According to Ragnar Daneskjold, producer of the PiratesWeek podcast, station WEAK was taken off the air in February by Douglas Miller, Director of the Atlanta District Field Office.
PiratesWeek played a clip of WEAK’s visit and shutdown (clip begins at 8:20). Mr. Miller announced his visit on-the-air and then killed the transmitter. He has since confirmed by e-mail that the incident occurred.
This would not be the first time an FCC agent has announced the bust of a pirate over its own airwaves. Former FCC Enforcement Bureau chief Richard Lee did the same thing when he silenced Philadelphia’s Radio Mutiny (the progenitor of the Prometheus Radio Project) in 1998.

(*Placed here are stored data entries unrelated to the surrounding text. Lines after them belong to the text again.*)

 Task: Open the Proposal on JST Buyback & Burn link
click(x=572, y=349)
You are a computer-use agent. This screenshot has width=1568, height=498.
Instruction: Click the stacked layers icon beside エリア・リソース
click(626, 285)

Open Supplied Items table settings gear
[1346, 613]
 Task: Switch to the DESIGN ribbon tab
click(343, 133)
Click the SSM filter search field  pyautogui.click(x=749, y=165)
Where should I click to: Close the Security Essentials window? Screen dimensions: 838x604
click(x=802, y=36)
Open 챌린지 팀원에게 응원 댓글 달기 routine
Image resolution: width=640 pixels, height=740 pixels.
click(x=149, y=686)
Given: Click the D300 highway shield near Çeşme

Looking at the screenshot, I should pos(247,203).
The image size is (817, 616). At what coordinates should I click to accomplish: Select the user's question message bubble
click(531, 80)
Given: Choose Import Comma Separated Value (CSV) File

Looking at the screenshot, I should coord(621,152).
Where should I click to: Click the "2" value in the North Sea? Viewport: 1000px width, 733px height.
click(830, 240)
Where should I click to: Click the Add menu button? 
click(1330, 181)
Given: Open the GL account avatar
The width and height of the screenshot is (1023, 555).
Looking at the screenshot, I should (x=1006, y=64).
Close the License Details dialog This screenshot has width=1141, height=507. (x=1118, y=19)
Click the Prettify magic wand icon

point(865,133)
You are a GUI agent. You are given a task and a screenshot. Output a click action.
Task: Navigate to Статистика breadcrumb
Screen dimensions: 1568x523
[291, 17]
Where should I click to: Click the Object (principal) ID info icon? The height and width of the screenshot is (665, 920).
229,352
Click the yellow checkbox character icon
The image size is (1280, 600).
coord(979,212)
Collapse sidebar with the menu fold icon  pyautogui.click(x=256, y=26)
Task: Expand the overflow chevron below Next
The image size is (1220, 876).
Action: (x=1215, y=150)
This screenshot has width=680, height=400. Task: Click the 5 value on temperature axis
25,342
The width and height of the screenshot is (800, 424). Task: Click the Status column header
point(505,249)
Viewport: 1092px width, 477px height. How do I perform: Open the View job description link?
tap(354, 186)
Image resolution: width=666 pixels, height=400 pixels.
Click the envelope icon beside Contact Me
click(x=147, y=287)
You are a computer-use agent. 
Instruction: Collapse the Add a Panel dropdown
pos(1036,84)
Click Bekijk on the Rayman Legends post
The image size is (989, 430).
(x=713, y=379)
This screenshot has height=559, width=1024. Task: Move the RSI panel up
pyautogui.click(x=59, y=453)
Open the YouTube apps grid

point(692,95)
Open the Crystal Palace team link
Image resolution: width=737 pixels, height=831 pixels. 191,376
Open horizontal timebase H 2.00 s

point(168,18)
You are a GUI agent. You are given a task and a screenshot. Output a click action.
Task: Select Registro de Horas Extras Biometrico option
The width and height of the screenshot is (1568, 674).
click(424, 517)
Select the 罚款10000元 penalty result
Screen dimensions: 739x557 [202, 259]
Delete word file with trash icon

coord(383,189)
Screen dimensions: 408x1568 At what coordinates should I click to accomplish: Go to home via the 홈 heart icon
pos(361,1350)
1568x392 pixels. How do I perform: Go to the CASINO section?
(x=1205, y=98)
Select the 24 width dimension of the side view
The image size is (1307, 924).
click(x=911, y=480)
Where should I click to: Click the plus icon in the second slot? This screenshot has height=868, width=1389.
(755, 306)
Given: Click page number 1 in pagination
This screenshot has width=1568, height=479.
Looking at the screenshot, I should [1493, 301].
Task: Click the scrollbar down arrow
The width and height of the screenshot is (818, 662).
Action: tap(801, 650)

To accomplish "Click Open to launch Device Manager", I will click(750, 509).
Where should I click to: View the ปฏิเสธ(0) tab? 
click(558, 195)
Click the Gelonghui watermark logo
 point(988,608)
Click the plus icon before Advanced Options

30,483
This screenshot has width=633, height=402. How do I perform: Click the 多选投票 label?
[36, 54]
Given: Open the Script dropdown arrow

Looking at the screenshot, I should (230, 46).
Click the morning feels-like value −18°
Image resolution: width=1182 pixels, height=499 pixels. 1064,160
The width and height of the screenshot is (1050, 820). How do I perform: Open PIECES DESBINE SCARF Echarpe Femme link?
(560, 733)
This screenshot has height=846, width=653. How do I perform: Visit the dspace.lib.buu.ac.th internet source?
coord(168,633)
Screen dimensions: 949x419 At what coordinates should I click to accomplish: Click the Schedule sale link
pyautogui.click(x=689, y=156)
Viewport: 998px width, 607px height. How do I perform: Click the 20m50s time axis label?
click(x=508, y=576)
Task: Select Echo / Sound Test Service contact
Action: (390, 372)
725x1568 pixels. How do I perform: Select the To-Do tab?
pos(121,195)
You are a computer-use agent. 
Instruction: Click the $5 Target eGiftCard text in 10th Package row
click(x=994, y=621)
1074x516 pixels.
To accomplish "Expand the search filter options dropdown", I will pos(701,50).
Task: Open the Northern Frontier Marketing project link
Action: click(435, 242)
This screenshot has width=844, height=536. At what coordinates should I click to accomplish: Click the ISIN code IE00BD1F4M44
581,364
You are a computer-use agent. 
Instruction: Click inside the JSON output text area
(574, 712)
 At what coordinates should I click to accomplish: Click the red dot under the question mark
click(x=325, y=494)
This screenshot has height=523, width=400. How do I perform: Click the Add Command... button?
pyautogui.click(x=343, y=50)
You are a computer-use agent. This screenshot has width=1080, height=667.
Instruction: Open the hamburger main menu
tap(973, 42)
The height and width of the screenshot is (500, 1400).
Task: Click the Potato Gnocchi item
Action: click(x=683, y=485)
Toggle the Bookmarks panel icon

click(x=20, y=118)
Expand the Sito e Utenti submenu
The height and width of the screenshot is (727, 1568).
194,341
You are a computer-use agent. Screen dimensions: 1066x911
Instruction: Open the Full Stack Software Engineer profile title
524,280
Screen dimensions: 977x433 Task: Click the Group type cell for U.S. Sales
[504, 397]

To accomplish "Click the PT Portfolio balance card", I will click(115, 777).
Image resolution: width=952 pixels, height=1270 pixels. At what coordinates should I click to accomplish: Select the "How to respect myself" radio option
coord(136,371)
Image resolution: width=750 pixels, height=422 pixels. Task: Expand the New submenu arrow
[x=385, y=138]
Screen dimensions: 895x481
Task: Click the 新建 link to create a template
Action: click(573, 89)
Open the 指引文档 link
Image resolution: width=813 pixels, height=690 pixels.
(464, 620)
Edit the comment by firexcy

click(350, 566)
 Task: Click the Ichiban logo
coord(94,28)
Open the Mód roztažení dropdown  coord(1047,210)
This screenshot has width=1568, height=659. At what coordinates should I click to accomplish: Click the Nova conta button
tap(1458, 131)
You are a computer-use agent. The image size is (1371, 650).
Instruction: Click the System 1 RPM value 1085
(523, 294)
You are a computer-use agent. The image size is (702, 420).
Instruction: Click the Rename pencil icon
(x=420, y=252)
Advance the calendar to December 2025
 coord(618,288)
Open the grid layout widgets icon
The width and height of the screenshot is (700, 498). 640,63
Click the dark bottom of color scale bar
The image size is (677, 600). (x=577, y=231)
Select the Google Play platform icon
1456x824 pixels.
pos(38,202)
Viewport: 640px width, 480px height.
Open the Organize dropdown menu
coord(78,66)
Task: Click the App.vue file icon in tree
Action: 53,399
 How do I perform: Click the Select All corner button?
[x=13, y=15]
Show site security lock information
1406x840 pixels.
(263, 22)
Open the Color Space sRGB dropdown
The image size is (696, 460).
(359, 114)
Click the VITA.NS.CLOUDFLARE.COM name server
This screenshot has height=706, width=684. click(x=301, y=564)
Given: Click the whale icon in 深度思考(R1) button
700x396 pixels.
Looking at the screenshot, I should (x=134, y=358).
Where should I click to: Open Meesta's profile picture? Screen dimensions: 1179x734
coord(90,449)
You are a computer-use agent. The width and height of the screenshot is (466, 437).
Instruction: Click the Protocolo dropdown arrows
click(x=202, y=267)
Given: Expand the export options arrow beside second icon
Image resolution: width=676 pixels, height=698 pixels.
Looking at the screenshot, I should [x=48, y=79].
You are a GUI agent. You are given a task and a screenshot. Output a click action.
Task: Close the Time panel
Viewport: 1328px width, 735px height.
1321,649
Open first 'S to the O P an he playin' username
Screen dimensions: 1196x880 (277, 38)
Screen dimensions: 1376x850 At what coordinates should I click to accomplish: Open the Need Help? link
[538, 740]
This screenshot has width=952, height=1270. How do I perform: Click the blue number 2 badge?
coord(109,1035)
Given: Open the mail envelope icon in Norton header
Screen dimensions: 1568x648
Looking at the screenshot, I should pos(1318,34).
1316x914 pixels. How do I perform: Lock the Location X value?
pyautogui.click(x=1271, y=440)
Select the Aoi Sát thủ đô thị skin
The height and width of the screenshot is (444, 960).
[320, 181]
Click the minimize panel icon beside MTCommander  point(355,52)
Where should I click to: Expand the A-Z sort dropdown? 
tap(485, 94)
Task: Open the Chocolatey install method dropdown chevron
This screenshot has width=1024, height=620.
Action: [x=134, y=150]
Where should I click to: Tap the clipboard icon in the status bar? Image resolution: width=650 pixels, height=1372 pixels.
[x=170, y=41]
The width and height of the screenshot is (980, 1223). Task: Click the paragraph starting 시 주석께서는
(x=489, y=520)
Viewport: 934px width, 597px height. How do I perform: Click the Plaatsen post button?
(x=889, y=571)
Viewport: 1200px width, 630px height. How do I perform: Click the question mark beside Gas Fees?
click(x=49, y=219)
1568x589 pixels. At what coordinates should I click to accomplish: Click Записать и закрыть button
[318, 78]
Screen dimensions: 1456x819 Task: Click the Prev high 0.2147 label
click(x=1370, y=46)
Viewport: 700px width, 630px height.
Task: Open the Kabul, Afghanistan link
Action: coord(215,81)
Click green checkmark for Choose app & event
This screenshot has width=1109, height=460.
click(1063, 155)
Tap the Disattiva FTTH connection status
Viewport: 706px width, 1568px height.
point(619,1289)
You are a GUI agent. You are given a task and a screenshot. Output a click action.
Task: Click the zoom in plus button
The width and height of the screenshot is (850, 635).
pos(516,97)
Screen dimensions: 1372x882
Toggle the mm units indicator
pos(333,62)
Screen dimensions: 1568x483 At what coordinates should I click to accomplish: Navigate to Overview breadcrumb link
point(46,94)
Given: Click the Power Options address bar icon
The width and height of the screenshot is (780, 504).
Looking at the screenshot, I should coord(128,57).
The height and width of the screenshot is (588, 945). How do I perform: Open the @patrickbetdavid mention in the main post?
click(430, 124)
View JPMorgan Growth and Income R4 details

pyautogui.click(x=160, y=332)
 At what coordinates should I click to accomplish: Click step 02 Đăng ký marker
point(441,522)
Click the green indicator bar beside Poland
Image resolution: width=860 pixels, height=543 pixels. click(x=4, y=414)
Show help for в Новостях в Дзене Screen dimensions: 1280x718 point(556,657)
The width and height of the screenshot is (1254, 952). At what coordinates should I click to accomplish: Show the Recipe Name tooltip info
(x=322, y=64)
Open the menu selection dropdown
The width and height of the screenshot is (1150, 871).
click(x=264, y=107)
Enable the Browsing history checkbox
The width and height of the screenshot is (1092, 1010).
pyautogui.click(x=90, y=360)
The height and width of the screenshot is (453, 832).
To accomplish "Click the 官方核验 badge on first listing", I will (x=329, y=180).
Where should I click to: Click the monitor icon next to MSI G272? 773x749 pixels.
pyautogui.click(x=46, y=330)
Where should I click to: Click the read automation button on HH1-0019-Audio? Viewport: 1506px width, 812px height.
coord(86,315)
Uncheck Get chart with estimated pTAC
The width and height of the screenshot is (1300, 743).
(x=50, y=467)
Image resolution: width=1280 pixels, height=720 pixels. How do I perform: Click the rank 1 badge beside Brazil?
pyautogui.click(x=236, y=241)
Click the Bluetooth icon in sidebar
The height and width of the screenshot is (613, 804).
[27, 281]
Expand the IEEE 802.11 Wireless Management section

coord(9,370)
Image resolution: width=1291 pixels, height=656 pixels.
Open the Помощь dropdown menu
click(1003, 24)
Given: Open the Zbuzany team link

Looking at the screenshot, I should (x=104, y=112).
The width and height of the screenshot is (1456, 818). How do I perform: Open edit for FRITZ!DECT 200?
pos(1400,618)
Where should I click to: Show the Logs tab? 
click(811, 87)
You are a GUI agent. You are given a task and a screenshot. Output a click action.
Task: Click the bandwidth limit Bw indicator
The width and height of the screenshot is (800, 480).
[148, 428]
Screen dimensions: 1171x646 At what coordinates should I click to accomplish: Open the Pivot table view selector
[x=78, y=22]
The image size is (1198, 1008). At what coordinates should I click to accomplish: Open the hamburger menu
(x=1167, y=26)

Mr. Miller himself is not unknown to radio pirates: he participated in the infamous FM enforcement sweep of 1998, hauling off gear from the studios of Free Radio Memphis.
Ragnar comments that three shortwave stations have been investigated and/or contacted by the FCC over the last “several months.” Intriguingly, the agency has not published any formal notification of these activities, strongly deviating from its FM anti-pirate protocol, where a Notice of Unlicensed Operation is almost always issued.
There has been little public discussion of this among shortwave pirate enthusiasts, but if I were a broadcaster I’d want to know about FCC enforcement activity so that I could properly assess my relative risk of being on the air.